Knockdown of GH receptor (GHR) in melanoma cells in vitro downregulates ATP-binding cassette-containing (ABC) transporters and sensitizes them to anti-cancer drug treatments. Here we aimed to determine whether a GHR antagonist (GHRA) could control cancer growth by sensitizing tumors to therapy through downregulation of ABC transporters in vivo. We intradermally inoculated Fluc-B16-F10 mouse melanoma cells into GHA mice, transgenic for a GHR antagonist (GHRA), and observed a marked reduction in tumor size, mass and tumoral GH signaling. Moreover, constitutive GHRA production in the transgenic mice significantly improved the response to cisplatin treatment by suppressing expression of multiple ABC transporters and sensitizing the tumors to the drug. We confirmed that presence of a GHRA and not a mere absence of GH is essential for this chemo-sensitizing effect using Fluc-B16-F10 allografts in GH knockout (GHKO) mice, where tumor growth was reduced relative to that in GH-sufficient controls but did not sensitize the tumor to cisplatin. We extended our investigation to hepatocellular carcinoma (HCC) using human HCC cells in vitro and a syngeneic mouse model of HCC with Hepa1-6 allografts in GHA mice.

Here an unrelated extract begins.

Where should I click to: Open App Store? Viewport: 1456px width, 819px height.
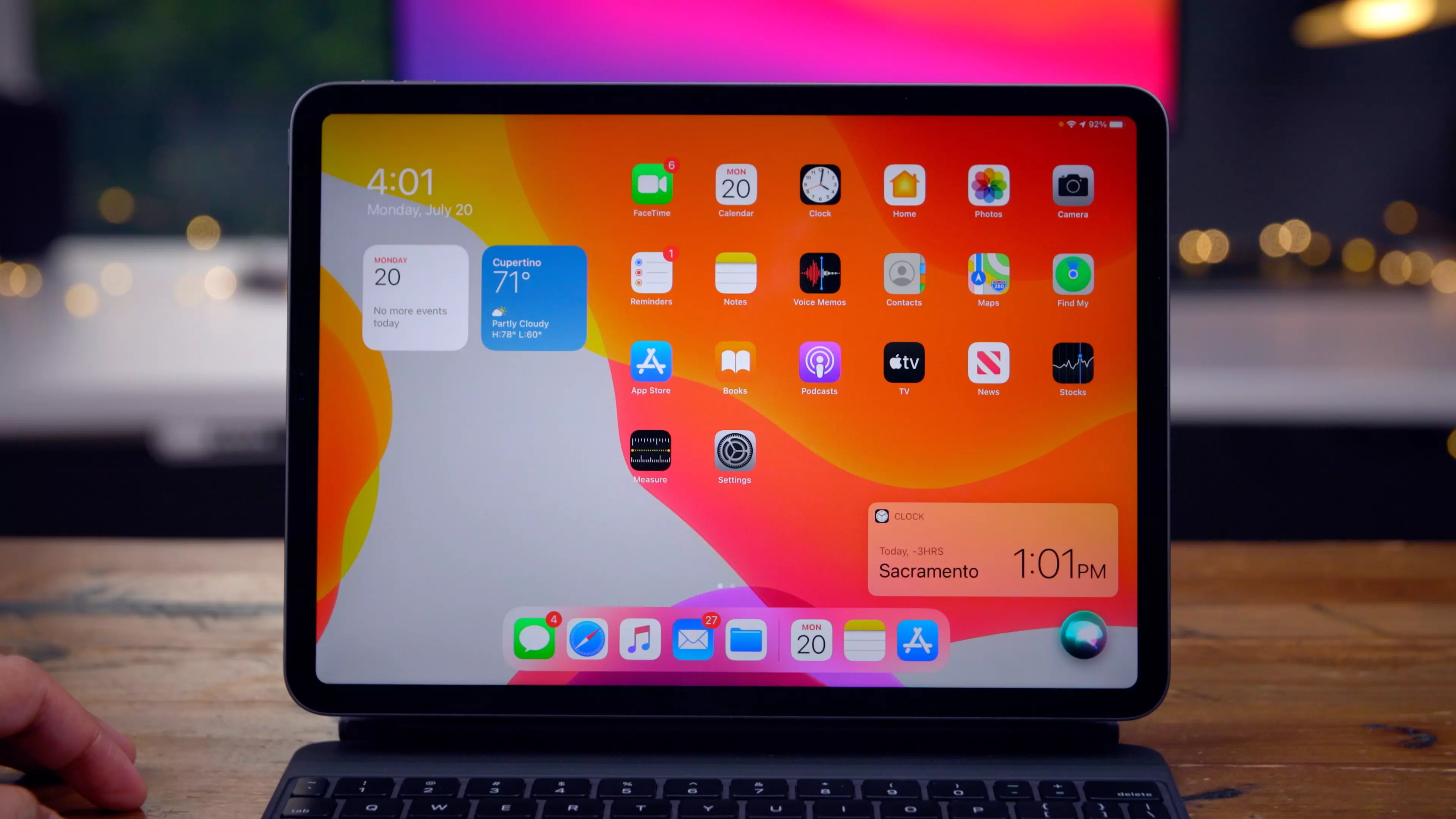[651, 362]
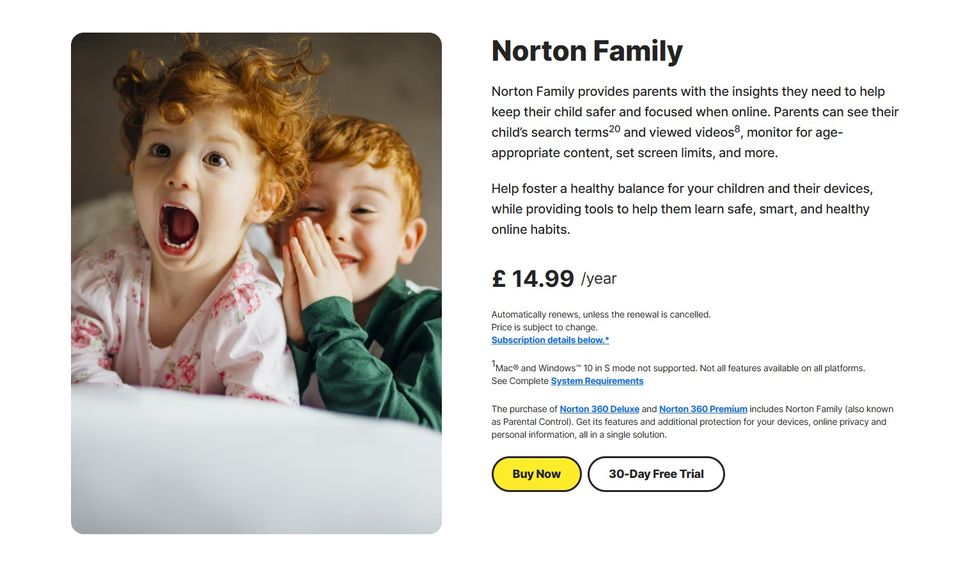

Gene expression analyses and drug-efflux assays confirm that blocking GH significantly suppresses the levels of ABC transporters and improves the efficacy of sorafenib towards almost complete tumor clearance. Human patient data for melanoma and HCC show that GHR RNA levels correlate with ABC transporter expression. Collectively, our results validate in vivo that combination of a GHRA with currently available anti-cancer therapies can be effective in attacking cancer drug resistance.